_TASK REQUIREMENTS:_ Where the line with "884x942 pixels. At" appears below, start writing out lines exactly, and finish with the line with "Open the Render", which is included; write out nothing else.

------------------------------

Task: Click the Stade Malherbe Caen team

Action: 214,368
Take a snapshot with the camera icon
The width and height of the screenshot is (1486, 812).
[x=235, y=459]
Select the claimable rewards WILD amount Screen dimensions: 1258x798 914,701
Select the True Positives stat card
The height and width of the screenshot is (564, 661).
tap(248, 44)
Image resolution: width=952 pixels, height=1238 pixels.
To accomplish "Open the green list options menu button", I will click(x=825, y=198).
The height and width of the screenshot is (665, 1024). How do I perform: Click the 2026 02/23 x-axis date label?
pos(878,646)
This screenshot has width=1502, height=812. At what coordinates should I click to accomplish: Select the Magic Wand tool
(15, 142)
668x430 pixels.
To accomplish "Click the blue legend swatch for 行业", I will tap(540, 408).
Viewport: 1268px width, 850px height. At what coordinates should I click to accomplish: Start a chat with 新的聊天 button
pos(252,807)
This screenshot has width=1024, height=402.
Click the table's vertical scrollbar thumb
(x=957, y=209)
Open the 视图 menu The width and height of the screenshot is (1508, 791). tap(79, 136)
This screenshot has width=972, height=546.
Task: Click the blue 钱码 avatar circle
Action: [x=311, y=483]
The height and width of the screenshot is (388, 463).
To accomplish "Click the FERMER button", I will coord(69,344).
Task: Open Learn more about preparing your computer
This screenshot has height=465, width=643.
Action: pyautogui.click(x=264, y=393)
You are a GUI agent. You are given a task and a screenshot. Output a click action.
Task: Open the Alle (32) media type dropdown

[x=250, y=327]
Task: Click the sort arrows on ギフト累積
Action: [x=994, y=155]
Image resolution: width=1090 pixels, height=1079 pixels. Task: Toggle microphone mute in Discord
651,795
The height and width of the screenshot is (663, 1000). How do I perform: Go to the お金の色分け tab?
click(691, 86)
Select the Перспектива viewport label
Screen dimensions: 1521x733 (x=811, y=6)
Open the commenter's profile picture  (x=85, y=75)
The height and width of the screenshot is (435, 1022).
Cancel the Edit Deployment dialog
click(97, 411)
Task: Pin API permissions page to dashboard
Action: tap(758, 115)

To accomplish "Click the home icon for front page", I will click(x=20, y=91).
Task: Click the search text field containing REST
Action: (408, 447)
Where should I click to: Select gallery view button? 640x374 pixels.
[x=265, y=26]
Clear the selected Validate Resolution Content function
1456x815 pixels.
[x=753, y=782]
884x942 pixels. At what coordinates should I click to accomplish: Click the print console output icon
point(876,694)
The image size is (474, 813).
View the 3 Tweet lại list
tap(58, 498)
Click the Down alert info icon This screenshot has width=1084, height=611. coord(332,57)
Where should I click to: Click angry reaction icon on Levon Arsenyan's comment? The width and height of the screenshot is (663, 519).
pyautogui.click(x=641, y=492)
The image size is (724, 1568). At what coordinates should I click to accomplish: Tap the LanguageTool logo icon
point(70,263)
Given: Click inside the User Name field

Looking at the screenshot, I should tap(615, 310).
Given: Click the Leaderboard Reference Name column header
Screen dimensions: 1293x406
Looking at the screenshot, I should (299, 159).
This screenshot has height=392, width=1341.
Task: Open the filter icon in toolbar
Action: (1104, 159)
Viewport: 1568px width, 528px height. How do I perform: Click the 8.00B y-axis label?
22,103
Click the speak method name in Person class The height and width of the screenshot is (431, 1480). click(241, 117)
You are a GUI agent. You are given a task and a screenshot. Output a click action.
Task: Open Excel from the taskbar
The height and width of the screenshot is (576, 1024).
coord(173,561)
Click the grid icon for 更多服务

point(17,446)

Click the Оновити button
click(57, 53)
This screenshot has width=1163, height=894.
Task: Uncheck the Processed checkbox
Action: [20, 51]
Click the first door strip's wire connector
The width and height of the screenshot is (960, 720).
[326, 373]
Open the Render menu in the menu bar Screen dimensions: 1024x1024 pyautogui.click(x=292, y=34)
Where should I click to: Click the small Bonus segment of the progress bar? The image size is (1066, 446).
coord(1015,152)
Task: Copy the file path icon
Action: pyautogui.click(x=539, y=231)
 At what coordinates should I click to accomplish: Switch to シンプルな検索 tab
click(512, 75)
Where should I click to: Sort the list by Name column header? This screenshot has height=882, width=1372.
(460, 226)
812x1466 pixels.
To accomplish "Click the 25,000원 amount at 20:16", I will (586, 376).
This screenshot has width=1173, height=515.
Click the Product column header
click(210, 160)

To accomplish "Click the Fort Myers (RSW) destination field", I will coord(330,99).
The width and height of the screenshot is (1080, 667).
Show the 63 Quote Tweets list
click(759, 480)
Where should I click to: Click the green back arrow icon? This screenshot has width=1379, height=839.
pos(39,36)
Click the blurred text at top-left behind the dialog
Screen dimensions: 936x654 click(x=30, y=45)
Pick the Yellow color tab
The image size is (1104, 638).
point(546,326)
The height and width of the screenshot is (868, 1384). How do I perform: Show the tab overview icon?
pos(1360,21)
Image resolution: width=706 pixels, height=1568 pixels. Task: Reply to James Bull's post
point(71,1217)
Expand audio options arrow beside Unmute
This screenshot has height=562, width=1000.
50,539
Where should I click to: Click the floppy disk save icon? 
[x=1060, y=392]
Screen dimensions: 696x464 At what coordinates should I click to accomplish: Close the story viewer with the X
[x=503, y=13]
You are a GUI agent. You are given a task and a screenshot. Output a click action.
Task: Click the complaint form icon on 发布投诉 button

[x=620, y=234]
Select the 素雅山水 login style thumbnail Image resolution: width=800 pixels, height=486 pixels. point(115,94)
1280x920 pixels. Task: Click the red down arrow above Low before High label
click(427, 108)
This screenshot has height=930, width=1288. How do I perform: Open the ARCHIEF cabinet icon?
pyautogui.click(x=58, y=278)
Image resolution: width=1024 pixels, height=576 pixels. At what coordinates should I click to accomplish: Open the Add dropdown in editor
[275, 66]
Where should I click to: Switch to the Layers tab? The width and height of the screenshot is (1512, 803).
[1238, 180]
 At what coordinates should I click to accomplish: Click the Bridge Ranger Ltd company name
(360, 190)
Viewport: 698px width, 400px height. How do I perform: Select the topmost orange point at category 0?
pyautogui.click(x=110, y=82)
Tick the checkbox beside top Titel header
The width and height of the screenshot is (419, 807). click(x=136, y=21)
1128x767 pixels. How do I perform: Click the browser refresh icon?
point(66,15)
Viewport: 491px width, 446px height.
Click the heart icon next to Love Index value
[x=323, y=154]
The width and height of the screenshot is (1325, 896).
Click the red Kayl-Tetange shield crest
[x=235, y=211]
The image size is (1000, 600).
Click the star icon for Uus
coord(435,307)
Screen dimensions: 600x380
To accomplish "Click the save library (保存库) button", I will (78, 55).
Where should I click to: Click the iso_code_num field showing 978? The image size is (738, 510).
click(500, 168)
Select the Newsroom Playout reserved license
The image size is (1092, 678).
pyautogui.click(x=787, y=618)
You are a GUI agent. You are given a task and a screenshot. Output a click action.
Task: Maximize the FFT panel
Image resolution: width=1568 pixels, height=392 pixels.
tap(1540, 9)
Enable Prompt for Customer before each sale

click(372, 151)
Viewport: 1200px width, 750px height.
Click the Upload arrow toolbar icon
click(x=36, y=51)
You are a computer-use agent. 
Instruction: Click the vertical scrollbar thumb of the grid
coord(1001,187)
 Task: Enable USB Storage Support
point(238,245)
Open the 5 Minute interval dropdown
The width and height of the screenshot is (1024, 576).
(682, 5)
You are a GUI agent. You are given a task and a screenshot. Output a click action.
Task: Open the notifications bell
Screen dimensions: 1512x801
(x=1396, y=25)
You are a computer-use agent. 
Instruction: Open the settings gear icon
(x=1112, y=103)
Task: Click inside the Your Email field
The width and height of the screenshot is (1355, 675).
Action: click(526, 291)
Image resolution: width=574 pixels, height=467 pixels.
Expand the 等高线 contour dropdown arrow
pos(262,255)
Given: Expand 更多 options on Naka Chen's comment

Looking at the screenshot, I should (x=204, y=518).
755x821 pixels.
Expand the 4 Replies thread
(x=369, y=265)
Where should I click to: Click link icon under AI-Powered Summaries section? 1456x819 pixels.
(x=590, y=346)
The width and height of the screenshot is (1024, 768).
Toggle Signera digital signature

------------------------------

_OUTPUT OF THE EXERCISE:_
884x942 pixels. At what coordinates should I click to accomplish: Click the print console output icon
point(876,694)
The image size is (474, 813).
View the 3 Tweet lại list
tap(58, 498)
Click the Down alert info icon This screenshot has width=1084, height=611. coord(332,57)
Where should I click to: Click angry reaction icon on Levon Arsenyan's comment? The width and height of the screenshot is (663, 519).
pyautogui.click(x=641, y=492)
The image size is (724, 1568). At what coordinates should I click to accomplish: Tap the LanguageTool logo icon
point(70,263)
Given: Click inside the User Name field

Looking at the screenshot, I should tap(615, 310).
Given: Click the Leaderboard Reference Name column header
Screen dimensions: 1293x406
Looking at the screenshot, I should (299, 159).
This screenshot has height=392, width=1341.
Task: Open the filter icon in toolbar
Action: (1104, 159)
Viewport: 1568px width, 528px height. How do I perform: Click the 8.00B y-axis label?
22,103
Click the speak method name in Person class The height and width of the screenshot is (431, 1480). click(241, 117)
You are a GUI agent. You are given a task and a screenshot. Output a click action.
Task: Open Excel from the taskbar
The height and width of the screenshot is (576, 1024).
coord(173,561)
Click the grid icon for 更多服务

point(17,446)

Click the Оновити button
click(57, 53)
This screenshot has width=1163, height=894.
Task: Uncheck the Processed checkbox
Action: [20, 51]
Click the first door strip's wire connector
The width and height of the screenshot is (960, 720).
[326, 373]
Open the Render menu in the menu bar Screen dimensions: 1024x1024 pyautogui.click(x=292, y=34)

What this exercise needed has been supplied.